Publication year - 2015
Publication title -
molecular nutrition and food research
Language(s) - English
Resource type - Journals
SCImago Journal Rank - 1.495
H-Index - 131
eISSN - 1613-4133
pISSN - 1613-4125
DOI - 10.1002/mnfr.201500258
Subject(s) - insulin resistance , glut4 , medicine , endocrinology , irs1 , protein kinase b , insulin receptor , chemistry , carnitine , glucose uptake , insulin receptor substrate , glucose transporter , insulin , lipid metabolism , carbohydrate metabolism , phosphorylation , biology , biochemistry
Scope Saturated‐free fatty acids, such as palmitate, are associated with insulin resistance. This study aimed to establish if an aspalathin‐enriched green rooibos extract (GRE) and, its major flavanoid, aspalathin (ASP) could contribute significantly to the amelioration of experimentally induced insulin resistance in 3T3‐L1 adipocytes.
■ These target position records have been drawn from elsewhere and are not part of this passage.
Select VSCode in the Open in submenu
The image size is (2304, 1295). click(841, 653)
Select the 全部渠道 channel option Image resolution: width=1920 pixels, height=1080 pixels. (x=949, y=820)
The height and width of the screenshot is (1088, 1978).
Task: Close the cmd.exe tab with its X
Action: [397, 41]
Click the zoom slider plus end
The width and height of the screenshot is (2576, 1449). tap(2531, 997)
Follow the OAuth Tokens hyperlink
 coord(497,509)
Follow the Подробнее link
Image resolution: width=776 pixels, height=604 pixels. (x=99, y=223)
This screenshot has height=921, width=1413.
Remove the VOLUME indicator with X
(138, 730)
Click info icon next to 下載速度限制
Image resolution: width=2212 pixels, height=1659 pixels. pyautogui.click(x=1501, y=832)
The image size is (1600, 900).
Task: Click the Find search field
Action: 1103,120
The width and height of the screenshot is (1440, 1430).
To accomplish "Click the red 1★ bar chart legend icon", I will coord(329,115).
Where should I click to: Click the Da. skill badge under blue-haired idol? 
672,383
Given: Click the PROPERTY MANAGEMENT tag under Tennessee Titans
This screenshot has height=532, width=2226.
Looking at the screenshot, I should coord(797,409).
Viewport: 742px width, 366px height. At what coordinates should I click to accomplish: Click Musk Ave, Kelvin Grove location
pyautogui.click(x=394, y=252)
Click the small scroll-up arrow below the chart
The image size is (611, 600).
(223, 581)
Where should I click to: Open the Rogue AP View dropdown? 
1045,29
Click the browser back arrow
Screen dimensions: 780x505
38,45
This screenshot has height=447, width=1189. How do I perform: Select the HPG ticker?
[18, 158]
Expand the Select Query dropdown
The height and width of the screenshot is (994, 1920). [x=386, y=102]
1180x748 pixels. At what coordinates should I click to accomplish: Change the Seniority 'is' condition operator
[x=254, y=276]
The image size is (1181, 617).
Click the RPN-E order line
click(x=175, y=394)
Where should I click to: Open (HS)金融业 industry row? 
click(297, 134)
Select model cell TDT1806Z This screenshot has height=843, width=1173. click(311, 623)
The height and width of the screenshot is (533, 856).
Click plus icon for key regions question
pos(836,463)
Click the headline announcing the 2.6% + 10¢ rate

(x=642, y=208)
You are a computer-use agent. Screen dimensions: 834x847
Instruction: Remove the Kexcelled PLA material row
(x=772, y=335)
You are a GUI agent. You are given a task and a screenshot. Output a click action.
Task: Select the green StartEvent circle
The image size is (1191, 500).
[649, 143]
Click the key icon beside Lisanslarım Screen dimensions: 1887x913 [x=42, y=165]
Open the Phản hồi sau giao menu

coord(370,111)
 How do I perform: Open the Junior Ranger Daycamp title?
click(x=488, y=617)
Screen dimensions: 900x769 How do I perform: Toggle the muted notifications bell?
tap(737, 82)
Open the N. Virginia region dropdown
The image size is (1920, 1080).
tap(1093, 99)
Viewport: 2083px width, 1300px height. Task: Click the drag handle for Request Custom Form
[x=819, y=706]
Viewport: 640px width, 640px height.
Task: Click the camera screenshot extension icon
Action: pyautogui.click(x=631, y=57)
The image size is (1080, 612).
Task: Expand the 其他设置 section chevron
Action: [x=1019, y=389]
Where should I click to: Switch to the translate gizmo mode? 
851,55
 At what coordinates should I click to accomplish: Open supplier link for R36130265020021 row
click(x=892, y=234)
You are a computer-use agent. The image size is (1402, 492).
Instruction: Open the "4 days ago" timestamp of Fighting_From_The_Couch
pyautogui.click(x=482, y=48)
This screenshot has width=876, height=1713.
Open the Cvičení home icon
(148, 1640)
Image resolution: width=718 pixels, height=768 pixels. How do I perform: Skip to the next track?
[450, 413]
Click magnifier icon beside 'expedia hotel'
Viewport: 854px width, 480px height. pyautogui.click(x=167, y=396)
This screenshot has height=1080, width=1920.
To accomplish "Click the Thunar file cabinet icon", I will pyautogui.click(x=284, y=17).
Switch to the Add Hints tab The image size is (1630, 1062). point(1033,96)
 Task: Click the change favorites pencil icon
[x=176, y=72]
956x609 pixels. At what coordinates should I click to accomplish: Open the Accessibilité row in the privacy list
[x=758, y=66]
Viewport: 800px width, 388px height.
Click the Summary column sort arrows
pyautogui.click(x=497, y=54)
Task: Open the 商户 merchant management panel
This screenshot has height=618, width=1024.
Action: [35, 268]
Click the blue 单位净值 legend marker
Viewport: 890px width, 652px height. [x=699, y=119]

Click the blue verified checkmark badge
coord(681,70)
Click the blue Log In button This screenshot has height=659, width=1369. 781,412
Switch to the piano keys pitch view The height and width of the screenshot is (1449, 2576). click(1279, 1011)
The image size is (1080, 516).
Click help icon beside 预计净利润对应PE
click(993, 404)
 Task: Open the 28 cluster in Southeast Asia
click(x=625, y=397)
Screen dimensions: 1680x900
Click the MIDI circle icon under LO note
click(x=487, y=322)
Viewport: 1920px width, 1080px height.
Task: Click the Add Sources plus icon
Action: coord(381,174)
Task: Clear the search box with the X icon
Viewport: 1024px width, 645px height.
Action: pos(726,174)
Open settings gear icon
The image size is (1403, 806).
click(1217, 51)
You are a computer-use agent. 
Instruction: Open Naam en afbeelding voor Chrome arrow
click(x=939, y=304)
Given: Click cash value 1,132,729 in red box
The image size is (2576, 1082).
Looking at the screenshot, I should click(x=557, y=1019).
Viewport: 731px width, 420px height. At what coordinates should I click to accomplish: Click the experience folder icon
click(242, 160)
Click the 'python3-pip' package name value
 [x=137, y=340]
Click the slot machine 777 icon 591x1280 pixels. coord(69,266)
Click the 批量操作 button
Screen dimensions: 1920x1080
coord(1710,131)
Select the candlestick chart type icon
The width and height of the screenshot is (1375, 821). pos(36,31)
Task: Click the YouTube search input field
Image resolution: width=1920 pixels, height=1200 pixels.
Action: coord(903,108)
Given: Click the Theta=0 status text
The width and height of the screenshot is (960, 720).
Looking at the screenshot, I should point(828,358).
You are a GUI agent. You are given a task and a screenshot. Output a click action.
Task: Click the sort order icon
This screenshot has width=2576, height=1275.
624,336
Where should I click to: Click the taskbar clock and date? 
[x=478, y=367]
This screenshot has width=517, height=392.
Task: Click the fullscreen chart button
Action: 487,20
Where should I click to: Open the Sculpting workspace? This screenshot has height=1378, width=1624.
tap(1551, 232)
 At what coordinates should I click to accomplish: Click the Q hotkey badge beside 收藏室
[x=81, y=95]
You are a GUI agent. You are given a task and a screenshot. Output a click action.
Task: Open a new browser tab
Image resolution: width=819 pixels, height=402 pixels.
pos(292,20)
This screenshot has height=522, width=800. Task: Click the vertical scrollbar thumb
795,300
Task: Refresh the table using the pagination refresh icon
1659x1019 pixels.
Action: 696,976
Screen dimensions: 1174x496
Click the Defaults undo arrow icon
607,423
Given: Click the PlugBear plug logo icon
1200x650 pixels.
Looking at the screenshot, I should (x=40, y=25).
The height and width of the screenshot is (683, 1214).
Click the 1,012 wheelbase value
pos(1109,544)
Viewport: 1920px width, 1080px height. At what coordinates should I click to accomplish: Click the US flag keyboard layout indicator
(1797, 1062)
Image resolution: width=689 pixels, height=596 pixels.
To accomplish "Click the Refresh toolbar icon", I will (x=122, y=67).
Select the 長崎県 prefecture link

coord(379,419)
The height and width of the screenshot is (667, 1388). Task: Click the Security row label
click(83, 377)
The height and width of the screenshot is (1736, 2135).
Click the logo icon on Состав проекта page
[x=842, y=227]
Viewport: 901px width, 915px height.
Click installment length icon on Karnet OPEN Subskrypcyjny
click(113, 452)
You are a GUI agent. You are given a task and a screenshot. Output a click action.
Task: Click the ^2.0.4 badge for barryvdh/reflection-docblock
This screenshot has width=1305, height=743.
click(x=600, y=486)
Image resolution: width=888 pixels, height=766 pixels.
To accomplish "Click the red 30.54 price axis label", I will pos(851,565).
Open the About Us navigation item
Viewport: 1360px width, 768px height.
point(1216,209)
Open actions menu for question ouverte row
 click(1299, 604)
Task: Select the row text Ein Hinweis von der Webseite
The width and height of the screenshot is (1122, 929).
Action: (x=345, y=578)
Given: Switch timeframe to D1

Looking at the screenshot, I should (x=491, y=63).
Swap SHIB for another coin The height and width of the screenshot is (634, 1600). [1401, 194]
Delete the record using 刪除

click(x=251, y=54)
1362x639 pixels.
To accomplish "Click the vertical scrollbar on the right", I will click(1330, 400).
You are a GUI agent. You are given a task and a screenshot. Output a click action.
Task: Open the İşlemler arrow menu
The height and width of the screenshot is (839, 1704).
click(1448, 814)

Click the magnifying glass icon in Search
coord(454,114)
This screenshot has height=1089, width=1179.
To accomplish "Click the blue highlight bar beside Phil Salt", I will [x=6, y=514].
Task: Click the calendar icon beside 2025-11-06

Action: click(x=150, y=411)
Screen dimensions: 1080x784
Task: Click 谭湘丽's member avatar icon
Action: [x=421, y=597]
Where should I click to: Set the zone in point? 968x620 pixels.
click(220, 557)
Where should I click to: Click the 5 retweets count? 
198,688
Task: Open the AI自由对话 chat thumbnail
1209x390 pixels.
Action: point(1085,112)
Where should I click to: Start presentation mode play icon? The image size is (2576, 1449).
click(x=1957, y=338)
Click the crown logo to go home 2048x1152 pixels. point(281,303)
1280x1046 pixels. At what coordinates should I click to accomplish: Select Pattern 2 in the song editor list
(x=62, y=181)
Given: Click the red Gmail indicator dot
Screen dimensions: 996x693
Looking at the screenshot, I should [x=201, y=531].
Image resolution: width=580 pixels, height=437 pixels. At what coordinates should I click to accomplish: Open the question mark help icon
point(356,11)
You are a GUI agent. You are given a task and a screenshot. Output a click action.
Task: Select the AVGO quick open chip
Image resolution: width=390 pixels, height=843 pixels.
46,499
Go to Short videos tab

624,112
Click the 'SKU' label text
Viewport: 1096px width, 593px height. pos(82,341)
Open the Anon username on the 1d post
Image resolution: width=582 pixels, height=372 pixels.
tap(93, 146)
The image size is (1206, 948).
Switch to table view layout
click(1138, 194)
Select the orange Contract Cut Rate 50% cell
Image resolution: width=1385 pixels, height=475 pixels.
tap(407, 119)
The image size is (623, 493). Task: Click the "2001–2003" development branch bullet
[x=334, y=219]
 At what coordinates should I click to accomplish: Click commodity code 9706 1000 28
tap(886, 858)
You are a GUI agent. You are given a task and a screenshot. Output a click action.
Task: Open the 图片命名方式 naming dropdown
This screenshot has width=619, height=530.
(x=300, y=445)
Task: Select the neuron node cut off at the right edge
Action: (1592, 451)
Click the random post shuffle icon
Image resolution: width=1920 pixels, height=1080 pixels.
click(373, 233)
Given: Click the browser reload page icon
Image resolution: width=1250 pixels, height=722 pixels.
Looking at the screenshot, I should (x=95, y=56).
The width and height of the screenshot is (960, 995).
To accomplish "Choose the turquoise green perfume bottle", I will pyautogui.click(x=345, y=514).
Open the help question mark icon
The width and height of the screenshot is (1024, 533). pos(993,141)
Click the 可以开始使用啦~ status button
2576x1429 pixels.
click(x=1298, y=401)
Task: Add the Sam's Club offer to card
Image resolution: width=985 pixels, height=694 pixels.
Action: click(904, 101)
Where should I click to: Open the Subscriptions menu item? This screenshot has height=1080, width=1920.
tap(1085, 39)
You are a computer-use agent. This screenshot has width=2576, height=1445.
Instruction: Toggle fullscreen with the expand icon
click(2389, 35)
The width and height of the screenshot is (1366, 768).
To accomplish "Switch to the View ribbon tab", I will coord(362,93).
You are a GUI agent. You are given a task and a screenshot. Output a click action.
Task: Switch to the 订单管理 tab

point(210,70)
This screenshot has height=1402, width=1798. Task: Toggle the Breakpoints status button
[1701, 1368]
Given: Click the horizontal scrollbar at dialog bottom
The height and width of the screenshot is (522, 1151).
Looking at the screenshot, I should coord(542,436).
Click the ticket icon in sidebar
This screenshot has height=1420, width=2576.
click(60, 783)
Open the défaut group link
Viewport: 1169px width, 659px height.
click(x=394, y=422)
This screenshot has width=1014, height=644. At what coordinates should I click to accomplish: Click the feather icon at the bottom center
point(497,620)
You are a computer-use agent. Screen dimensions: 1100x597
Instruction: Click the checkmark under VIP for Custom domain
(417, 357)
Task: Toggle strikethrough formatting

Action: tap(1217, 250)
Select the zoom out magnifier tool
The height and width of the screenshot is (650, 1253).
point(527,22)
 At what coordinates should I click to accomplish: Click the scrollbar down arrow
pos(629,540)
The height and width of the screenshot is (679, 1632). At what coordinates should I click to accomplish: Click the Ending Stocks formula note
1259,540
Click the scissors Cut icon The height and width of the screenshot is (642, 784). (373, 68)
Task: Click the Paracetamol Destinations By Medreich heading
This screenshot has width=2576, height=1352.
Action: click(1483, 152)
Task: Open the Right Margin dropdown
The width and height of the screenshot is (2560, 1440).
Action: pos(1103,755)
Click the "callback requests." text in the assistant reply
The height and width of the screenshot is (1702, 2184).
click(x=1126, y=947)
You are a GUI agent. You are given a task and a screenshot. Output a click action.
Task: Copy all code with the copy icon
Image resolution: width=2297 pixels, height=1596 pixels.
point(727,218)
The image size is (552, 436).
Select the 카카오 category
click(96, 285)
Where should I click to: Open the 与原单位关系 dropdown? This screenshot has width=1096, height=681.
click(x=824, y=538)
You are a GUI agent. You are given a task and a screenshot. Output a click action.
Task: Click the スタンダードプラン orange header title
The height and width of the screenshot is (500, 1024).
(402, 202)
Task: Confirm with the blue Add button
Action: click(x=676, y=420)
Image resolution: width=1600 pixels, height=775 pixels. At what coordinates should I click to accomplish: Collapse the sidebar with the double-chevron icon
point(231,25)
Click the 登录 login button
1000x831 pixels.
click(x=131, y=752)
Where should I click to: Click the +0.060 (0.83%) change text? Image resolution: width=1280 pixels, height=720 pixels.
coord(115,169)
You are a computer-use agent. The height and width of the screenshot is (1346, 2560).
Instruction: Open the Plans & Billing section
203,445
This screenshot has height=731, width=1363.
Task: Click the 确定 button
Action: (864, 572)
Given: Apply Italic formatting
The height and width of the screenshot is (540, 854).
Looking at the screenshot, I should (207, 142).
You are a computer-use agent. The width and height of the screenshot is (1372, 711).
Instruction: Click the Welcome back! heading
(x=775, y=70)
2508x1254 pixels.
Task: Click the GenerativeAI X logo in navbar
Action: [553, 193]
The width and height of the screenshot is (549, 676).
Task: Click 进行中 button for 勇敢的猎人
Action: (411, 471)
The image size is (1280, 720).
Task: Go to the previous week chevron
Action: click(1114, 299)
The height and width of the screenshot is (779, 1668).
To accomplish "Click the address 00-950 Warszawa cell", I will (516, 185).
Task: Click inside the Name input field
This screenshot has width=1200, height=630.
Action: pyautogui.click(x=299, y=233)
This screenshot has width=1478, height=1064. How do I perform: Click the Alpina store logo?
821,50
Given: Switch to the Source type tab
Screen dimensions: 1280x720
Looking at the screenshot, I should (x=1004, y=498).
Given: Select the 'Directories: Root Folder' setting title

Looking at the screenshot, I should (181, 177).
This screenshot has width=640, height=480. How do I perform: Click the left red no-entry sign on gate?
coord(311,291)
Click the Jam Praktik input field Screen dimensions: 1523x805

Methods and results 3T3‐L1 adipocytes were cultured in DMEM containing 0.75 mM palmitate for 16 h to induce insulin resistance before treatment for 3 h with GRE (10 μg/mL) or ASP (10 μM). GRE and ASP reversed the palmitate‐induced insulin resistance. At a protein level GRE and ASP suppressed nuclear factor kappa beta (NF‐κB), insulin receptor substrate one (serine 307) (IRS1 (Ser 307 )) and AMP‐activated protein kinase phosphorylation and increased serine/threonine kinase AKT (AKT) activation, while only GRE increased glucose transporter four (Glut4) protein expression. Peroxisome proliferator‐activated receptor alpha and gamma (PPARα and γ), and carnitine palmitoyltransferase one (CPT1) expression were increased by ASP alone. Conclusion Together these effects offer a plausible explanation for the ameliorative effect of GRE and ASP on insulin‐resistance, an underlying cause for obesity and type 2 diabetes.